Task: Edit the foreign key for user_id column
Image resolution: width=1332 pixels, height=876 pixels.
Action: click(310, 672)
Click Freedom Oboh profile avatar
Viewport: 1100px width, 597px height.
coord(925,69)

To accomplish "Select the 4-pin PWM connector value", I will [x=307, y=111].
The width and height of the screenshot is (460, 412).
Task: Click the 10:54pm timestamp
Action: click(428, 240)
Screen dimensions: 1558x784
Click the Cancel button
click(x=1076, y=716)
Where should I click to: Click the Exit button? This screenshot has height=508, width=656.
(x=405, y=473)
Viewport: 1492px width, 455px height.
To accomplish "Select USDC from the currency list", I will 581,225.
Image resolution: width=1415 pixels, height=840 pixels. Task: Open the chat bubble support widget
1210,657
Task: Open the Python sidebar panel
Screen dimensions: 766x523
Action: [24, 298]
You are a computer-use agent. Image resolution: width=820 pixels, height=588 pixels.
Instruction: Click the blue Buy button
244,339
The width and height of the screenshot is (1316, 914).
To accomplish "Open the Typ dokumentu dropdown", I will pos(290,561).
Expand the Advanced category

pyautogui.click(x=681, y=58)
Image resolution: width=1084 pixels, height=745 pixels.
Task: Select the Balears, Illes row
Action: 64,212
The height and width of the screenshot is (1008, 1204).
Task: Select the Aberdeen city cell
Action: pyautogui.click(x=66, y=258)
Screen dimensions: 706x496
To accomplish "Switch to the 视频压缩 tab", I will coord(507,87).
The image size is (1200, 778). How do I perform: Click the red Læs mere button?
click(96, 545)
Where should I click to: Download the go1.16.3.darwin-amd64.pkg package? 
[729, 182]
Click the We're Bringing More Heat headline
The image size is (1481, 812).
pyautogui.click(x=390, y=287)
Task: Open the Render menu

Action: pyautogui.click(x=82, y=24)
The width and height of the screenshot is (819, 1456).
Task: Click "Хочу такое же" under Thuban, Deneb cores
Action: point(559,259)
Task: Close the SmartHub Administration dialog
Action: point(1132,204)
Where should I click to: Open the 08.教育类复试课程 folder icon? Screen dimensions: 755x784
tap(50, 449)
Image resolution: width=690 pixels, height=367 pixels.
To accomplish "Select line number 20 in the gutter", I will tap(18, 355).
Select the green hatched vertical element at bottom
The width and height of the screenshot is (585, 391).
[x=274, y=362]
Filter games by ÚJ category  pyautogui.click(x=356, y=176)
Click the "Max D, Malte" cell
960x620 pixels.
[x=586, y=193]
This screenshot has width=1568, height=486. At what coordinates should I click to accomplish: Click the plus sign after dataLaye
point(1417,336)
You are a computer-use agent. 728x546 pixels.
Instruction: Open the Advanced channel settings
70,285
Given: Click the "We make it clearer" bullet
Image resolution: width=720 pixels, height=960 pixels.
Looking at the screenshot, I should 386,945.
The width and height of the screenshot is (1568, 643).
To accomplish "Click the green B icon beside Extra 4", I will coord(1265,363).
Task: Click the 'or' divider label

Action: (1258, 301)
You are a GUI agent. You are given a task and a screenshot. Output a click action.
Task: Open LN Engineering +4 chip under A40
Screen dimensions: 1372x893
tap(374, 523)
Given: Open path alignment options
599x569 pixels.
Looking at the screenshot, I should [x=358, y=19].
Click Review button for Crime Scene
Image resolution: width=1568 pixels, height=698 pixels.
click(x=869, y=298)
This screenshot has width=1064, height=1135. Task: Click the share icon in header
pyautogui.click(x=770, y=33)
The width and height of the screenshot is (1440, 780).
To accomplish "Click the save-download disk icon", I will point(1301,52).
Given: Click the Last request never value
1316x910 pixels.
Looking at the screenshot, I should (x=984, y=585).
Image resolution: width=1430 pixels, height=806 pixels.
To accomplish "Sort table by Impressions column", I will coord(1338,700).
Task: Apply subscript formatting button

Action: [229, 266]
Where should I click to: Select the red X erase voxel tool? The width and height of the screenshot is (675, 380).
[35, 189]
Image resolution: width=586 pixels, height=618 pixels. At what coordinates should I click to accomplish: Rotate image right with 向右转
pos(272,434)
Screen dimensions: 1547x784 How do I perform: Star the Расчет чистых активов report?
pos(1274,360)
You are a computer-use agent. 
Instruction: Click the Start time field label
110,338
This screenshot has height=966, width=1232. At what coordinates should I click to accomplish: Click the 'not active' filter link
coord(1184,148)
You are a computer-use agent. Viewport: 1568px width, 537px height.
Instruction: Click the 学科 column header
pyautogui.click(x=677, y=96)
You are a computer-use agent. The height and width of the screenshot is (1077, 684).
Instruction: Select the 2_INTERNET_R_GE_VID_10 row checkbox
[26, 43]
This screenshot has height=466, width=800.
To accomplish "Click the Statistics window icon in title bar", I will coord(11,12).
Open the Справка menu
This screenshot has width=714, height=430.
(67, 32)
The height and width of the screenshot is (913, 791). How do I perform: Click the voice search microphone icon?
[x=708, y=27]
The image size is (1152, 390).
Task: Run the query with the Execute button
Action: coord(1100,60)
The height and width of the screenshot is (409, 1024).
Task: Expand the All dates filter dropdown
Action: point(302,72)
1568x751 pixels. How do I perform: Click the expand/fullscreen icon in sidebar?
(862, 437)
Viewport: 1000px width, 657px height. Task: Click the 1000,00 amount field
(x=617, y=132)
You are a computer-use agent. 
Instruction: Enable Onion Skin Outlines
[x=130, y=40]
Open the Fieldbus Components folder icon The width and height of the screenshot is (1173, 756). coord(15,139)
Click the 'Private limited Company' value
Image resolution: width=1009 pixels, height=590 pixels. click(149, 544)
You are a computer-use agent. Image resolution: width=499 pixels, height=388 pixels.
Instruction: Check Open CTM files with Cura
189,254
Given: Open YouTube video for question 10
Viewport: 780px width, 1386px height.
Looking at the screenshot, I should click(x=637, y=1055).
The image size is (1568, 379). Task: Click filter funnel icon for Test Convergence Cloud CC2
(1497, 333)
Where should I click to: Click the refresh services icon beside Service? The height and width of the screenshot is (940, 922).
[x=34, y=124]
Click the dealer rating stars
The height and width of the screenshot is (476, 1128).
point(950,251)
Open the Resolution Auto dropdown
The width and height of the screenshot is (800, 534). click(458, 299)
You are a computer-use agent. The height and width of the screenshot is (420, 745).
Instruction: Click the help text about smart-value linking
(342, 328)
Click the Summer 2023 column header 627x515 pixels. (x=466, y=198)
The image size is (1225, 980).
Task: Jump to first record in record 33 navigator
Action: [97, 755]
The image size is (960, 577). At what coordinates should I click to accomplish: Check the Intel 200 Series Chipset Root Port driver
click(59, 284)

________________________

Each line above that carries the string "computer" has to be returned.

:: Written answer ::
You are a computer-use agent. Image resolution: width=820 pixels, height=588 pixels.
You are a computer-use agent. 728x546 pixels.
You are a computer-use agent. 
You are a computer-use agent. Viewport: 1568px width, 537px height.
You are a computer-use agent. The height and width of the screenshot is (1077, 684).
You are a computer-use agent. 
You are a computer-use agent. Image resolution: width=499 pixels, height=388 pixels.
You are a computer-use agent. The height and width of the screenshot is (420, 745).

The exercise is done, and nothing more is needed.